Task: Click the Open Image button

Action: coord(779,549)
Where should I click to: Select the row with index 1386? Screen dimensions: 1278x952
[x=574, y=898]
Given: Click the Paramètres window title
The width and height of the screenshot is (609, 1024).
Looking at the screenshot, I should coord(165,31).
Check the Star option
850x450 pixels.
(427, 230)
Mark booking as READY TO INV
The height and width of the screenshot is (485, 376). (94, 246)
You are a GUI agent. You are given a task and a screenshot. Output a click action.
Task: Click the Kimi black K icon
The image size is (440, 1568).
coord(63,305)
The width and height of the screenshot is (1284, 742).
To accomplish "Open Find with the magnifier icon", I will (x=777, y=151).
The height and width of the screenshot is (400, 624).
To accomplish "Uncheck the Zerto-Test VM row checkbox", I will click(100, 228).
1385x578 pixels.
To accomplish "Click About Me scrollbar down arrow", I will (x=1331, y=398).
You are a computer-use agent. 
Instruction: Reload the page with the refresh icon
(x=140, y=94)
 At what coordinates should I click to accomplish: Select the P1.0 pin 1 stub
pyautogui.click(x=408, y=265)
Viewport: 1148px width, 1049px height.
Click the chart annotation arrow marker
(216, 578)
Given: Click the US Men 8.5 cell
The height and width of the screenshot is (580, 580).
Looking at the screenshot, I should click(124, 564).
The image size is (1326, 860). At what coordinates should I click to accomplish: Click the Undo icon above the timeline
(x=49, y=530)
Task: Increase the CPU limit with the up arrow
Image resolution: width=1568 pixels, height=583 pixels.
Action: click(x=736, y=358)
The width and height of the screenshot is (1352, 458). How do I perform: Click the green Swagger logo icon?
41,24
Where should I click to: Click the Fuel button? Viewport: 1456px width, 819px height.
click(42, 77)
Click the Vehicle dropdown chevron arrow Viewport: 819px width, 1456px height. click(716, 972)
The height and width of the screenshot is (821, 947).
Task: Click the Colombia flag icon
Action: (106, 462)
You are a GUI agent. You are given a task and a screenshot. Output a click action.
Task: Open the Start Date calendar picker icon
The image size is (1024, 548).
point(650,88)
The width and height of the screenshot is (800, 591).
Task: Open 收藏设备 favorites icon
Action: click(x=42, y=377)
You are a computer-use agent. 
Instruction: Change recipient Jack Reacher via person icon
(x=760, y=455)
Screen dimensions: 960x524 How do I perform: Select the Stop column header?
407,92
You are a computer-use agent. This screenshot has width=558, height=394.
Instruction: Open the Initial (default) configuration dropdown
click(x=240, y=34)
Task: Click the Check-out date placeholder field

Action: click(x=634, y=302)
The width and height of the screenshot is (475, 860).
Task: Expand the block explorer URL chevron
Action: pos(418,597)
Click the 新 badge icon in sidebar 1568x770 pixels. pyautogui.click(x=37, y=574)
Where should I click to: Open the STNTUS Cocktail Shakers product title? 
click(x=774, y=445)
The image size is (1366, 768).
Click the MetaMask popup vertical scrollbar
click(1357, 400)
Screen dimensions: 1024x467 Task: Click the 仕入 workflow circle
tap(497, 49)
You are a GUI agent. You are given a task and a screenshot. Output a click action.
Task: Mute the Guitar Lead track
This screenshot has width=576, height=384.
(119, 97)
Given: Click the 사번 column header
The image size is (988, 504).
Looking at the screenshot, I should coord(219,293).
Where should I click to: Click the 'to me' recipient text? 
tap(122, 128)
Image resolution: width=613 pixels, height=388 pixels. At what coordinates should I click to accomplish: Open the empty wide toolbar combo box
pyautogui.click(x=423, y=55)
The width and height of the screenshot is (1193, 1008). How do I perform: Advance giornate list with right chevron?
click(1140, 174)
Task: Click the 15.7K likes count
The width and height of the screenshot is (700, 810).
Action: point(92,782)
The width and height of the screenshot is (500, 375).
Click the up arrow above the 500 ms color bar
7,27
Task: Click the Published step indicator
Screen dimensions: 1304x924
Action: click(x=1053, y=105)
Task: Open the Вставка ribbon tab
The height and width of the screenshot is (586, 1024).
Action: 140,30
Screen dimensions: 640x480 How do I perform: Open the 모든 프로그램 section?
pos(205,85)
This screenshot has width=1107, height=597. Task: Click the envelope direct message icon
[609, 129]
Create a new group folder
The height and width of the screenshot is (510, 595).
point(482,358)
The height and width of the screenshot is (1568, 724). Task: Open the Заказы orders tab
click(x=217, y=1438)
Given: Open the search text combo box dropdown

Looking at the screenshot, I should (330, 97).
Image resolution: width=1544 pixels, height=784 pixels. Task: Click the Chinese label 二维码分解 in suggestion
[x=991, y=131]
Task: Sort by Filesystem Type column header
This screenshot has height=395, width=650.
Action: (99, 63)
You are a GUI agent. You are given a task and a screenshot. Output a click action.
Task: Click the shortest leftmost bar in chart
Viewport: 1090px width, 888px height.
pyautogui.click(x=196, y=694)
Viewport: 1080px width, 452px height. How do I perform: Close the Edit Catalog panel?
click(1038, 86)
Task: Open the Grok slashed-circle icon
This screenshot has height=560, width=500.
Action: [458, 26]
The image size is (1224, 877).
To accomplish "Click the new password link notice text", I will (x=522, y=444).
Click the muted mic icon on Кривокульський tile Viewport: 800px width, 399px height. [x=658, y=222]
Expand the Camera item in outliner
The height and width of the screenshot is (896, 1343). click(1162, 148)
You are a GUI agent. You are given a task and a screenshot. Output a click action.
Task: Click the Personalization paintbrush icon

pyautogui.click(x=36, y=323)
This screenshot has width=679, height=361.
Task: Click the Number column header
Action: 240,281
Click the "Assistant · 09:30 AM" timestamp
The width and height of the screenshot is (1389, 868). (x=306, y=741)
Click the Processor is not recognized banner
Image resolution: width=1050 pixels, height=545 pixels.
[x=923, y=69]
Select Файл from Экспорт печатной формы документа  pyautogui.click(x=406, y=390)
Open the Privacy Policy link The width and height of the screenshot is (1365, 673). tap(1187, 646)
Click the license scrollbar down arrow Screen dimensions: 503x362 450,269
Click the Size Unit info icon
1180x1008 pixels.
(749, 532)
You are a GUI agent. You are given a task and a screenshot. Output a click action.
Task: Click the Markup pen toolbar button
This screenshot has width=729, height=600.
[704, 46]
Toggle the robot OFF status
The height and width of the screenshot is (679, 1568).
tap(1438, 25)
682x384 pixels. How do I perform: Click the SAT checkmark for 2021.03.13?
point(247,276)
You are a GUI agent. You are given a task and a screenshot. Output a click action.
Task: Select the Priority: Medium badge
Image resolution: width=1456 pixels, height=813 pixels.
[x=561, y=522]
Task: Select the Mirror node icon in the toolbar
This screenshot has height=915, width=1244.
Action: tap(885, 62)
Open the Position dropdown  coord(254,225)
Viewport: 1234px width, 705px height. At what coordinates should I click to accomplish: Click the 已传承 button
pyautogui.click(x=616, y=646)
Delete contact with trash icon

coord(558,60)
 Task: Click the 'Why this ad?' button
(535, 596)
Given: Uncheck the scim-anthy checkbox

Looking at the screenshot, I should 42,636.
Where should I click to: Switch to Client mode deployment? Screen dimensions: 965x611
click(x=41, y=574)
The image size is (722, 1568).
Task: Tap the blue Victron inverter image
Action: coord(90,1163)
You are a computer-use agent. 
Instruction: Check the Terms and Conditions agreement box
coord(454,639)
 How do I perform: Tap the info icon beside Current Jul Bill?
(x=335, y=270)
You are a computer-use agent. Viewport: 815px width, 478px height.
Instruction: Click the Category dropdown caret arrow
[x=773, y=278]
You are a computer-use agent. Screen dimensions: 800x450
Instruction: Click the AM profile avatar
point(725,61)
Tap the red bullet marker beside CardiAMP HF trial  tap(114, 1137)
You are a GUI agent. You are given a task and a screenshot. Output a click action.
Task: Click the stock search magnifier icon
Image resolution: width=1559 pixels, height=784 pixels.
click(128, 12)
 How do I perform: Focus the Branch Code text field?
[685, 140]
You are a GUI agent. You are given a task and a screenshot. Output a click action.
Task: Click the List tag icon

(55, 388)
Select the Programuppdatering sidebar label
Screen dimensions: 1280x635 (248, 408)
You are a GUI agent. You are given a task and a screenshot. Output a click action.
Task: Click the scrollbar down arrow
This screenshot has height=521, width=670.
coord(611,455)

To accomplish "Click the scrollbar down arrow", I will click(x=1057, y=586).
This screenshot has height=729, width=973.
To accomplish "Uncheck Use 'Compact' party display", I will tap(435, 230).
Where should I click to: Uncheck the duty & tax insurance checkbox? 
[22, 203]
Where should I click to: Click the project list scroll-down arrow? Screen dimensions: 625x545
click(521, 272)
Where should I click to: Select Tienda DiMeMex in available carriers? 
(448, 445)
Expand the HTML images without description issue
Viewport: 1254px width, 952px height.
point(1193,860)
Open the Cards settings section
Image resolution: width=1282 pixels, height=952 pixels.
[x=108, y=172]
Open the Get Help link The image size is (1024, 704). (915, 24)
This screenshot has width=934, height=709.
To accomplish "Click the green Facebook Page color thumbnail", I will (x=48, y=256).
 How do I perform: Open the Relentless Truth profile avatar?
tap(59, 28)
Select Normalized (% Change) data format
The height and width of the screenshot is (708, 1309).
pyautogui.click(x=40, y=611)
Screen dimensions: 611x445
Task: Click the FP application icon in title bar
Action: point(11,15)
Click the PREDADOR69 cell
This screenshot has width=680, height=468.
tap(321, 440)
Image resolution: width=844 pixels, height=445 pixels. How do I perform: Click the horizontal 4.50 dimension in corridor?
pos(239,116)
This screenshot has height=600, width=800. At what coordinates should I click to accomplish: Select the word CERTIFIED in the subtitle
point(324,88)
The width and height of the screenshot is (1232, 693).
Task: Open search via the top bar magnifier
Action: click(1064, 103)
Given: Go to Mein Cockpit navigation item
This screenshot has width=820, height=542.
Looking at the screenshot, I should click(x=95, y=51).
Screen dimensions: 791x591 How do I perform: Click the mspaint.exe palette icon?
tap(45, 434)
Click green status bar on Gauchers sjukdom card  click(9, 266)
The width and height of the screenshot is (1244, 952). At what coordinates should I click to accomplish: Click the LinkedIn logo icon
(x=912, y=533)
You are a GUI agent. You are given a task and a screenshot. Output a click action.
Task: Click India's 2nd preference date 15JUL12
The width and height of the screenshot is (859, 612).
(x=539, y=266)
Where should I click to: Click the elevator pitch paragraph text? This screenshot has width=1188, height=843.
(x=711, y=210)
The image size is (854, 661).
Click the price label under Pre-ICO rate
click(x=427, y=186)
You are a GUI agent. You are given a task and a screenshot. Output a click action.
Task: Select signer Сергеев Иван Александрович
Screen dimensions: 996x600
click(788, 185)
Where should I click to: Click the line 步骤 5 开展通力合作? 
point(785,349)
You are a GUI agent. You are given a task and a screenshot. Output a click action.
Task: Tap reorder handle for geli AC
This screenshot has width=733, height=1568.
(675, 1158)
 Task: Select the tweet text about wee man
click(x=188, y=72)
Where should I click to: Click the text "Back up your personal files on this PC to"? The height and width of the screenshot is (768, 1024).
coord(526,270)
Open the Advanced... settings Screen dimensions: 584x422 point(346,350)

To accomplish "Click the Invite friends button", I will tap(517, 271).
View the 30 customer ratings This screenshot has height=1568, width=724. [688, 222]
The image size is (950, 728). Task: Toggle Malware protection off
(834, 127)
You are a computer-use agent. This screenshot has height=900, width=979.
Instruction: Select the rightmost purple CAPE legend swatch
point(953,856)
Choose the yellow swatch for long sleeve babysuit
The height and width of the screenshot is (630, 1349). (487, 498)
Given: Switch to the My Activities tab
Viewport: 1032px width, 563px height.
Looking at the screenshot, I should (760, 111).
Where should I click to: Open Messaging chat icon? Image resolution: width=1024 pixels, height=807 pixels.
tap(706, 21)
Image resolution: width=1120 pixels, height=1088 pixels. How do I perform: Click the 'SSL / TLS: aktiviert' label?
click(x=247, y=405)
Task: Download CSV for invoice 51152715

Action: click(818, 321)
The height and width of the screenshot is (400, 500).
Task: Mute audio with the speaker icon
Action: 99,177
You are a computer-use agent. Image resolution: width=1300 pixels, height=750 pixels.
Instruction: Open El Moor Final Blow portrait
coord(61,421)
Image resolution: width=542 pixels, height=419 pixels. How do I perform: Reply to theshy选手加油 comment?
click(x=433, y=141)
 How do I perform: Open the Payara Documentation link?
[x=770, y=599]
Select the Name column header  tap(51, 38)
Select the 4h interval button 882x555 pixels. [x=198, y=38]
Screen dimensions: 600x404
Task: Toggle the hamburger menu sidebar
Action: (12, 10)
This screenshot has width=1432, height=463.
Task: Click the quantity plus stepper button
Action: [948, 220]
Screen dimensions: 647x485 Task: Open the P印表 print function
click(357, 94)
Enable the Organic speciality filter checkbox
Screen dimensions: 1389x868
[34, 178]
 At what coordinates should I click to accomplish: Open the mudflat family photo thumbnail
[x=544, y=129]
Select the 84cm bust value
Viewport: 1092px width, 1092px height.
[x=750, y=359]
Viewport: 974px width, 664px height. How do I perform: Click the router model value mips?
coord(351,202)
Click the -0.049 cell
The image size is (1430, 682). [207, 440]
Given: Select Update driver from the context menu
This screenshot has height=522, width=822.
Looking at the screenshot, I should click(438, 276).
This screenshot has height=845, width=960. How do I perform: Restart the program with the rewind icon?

• _Work task_
Counting the lines above that hold "badge", reply with the number and no other words.

• _Solution below_
2